Sprawa ma swój początek kilka tygodni temu w Kórniku koło Poznania, gdzie z jedną z miejscowych firm skontaktował się potencjalny klient zainteresowany długoterminowym wynajmem dwóch wózków widłowych. Mężczyzna poinformował, że działa w imieniu swojej firmy i na jej dane, przez Internet, zawarł umowę wynajmu. Wózki zostały dostarczone w miejsce wskazane przez klienta i tam odebrane za pokwitowaniem.
Po kilku dniach usługodawca wysłał fakturę do zapłaty na adres najemcy - firmy znajdującej się na terenie Dolnego Śląska. Właściciel maszyn zamiast zapłaty otrzymał jednak odpowiedź, że firma żadnych wózków nie zamawiała. Wtedy wyszło na jaw, że ktoś podszył się pod pracownika przedsiębiorstwa i w jego imieniu przeprowadził całą transakcję.
O sprawie natychmiast zostali poinformowani miejscowi policjanci, którzy przy współpracy z policjantami z Wydziału Kryminalnego KMP w Poznaniu ustalili oszusta. Namierzony mężczyzna został zatrzymany na terenie Wrocławia przez miejscowych policjantów. Jak się okazało 32-latek wyłudzone maszyny sprzedał innej firmie po zaniżonej cenie. Sprawca usłyszał zarzut oszustwa i decyzją sądu został aresztowany na 3 miesiące.
Zatrzymany mężczyzna popełnił przestępstwo w warunkach recydywy, dodatkowo przebywając na warunkowym zwolnieniu z odbywania kary pozbawienia wolności za rozbój.

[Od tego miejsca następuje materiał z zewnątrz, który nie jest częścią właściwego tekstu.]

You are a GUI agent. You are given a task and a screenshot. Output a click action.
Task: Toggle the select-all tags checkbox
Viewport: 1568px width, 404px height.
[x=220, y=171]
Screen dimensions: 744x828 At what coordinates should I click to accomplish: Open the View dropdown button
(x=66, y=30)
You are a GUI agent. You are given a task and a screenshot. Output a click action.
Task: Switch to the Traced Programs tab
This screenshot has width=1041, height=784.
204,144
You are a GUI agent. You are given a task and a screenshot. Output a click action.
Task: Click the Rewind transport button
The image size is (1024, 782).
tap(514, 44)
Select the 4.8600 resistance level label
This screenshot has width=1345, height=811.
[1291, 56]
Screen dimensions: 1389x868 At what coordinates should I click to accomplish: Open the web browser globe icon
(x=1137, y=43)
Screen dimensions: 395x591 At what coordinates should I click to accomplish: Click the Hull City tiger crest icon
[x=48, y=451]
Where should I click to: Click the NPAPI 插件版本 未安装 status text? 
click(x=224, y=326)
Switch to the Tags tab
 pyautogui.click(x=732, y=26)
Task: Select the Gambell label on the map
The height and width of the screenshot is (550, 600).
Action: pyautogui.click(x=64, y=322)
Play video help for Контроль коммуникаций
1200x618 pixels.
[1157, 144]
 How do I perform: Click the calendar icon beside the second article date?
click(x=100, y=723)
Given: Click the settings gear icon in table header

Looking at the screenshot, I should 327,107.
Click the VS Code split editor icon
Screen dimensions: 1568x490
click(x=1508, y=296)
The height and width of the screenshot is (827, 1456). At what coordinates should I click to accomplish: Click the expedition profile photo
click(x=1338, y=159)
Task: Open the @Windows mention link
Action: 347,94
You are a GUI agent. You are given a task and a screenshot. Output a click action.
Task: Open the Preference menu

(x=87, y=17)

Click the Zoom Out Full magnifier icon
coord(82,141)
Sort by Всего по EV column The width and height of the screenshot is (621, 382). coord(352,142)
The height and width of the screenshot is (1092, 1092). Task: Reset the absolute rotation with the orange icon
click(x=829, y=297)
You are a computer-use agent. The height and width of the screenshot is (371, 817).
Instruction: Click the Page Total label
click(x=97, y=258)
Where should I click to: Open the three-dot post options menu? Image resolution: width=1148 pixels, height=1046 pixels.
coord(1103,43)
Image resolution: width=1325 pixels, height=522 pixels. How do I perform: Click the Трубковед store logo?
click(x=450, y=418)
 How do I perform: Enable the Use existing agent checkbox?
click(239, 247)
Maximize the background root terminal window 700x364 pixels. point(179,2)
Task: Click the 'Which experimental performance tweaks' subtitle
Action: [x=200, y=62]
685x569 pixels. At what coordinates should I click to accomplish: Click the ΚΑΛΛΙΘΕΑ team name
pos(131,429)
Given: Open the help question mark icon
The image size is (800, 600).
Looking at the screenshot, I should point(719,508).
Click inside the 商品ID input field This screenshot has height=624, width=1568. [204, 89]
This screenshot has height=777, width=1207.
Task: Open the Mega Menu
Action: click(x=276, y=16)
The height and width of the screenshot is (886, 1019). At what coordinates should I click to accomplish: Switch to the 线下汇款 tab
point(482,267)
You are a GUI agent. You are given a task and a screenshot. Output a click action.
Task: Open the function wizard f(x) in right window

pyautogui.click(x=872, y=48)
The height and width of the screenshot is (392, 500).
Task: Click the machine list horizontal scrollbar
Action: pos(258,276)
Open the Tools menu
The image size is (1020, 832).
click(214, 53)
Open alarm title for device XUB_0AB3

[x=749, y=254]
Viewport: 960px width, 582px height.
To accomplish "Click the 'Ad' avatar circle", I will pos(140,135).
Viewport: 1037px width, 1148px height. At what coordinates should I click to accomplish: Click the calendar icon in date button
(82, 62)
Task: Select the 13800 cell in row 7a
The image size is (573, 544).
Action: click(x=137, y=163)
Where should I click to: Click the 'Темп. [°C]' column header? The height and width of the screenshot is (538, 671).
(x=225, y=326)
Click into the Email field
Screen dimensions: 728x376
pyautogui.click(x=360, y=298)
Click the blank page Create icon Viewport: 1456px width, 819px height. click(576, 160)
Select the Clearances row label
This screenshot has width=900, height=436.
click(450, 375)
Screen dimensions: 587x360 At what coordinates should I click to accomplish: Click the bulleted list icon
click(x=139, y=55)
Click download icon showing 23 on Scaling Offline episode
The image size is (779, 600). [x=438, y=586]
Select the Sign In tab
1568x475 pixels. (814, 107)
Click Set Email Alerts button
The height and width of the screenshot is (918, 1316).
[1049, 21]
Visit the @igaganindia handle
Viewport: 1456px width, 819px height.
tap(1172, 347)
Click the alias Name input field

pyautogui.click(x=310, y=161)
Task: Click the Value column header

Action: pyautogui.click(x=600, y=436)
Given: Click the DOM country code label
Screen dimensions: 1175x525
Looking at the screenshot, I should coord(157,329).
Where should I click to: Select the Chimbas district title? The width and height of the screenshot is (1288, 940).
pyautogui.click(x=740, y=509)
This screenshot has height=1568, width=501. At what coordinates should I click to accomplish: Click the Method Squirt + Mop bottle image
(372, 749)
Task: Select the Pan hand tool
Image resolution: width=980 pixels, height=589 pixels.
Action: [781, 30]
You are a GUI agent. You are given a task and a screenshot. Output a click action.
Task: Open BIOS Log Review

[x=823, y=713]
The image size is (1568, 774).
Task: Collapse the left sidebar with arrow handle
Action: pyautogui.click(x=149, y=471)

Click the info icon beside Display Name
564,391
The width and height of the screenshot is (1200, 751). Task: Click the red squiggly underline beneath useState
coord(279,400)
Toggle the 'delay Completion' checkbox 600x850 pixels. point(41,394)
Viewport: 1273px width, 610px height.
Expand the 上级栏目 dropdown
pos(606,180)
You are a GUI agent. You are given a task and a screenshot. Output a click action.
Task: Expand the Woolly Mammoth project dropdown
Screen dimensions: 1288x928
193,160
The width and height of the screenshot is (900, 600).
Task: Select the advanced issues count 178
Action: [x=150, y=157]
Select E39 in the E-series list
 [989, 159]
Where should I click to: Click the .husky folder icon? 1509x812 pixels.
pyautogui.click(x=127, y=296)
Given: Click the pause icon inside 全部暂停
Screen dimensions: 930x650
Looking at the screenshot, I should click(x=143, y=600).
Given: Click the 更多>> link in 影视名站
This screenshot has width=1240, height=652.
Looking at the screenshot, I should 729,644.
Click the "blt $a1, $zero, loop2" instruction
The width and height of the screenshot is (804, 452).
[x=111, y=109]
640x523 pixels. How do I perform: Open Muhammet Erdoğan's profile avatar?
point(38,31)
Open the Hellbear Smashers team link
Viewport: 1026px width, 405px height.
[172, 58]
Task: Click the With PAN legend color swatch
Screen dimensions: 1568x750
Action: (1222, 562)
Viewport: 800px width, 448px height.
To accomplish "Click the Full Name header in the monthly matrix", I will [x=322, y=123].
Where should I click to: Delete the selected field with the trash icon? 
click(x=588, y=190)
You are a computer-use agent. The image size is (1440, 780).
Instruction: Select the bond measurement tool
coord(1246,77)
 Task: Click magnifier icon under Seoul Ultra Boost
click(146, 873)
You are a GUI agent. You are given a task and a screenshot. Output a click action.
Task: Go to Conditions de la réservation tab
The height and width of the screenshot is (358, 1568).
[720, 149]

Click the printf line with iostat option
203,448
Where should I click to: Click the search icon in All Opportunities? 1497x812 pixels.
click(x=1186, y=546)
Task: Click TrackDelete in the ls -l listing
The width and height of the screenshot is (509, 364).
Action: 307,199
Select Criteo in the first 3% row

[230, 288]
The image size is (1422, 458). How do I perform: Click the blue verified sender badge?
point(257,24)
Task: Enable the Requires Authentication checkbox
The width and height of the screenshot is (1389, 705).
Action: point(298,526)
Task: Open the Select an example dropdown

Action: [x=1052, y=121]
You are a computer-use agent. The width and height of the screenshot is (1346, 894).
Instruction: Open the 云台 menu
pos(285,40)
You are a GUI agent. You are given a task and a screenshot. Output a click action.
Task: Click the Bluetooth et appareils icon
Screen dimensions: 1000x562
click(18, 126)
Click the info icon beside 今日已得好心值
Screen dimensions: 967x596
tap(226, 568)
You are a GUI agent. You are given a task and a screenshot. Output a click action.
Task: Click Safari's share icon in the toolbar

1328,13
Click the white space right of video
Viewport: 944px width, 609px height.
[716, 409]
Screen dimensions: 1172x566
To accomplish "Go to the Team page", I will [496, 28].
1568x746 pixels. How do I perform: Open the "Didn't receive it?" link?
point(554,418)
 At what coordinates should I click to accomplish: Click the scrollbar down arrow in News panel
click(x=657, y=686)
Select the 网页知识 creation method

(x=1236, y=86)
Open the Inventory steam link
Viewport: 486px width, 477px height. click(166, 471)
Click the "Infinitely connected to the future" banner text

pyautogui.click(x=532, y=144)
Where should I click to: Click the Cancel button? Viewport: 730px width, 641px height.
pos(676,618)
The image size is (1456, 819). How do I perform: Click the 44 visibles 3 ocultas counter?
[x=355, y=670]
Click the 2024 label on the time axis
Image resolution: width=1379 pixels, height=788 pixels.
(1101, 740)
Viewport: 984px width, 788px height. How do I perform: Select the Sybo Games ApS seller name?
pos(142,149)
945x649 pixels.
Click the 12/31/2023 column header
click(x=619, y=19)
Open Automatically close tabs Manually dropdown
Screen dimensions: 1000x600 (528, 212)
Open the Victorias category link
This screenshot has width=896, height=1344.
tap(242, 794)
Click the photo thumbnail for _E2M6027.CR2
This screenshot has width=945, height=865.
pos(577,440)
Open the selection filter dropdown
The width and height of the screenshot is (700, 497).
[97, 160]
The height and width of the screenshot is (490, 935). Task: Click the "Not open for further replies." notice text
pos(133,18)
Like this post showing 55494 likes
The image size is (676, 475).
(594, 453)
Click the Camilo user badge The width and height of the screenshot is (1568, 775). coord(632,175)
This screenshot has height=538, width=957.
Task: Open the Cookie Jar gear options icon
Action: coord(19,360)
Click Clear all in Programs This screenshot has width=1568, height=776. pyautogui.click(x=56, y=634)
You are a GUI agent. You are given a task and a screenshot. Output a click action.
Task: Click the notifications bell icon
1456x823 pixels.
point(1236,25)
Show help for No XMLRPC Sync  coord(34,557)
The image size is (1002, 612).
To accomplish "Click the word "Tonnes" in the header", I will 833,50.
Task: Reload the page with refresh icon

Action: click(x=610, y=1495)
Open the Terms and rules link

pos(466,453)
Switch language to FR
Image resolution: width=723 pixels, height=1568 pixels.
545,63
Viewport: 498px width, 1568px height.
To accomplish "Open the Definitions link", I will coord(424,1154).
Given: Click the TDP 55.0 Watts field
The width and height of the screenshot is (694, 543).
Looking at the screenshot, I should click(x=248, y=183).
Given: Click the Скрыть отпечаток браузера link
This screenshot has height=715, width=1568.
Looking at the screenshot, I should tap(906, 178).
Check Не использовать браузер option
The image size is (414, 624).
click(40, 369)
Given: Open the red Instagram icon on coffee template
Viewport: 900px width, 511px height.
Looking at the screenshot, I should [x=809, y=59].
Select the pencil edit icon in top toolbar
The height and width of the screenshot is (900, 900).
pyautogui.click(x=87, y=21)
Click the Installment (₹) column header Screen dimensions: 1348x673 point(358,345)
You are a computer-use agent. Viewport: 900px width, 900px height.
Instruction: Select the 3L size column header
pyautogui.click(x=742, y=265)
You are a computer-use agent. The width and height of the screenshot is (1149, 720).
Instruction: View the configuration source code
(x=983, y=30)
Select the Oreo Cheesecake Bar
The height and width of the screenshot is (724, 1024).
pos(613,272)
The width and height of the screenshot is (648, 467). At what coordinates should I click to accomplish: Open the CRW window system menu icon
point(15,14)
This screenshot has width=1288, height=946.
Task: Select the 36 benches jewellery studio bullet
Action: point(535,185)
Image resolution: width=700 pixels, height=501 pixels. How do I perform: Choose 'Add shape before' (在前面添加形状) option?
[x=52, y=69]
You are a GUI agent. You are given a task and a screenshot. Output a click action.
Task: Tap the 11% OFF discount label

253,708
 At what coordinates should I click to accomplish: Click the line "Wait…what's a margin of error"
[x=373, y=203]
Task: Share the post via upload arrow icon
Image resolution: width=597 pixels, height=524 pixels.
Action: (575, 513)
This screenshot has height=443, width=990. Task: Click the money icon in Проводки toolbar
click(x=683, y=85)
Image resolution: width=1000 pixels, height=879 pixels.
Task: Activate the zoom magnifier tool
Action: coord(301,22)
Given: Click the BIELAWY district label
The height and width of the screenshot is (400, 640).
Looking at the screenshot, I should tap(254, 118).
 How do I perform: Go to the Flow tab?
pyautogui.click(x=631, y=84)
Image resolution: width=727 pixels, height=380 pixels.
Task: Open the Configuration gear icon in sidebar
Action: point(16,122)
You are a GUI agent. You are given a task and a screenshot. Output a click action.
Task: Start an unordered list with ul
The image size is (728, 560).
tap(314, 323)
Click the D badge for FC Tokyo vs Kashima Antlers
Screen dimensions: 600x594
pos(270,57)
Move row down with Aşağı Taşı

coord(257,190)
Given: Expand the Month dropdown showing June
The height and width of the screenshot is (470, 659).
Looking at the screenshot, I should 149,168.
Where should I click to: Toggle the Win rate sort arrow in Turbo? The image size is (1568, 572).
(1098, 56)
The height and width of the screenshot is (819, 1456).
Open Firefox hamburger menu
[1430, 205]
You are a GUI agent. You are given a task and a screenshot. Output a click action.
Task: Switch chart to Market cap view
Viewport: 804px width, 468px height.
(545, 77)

W efekcie przeprowadzonego śledztwa mundurowi ustalili tożsamość trzech nowych właścicieli wózków - wszyscy są z Gniezna. Jak twierdzą policjanci, musieli oni wiedzieć, że maszyny pochodzą z nielegalnego źródła. Wszyscy usłyszeli zarzuty paserstwa. Wózki widłowe zostały odzyskane i wróciły do prawowitego właściciela. Postępowanie w sprawie trwa.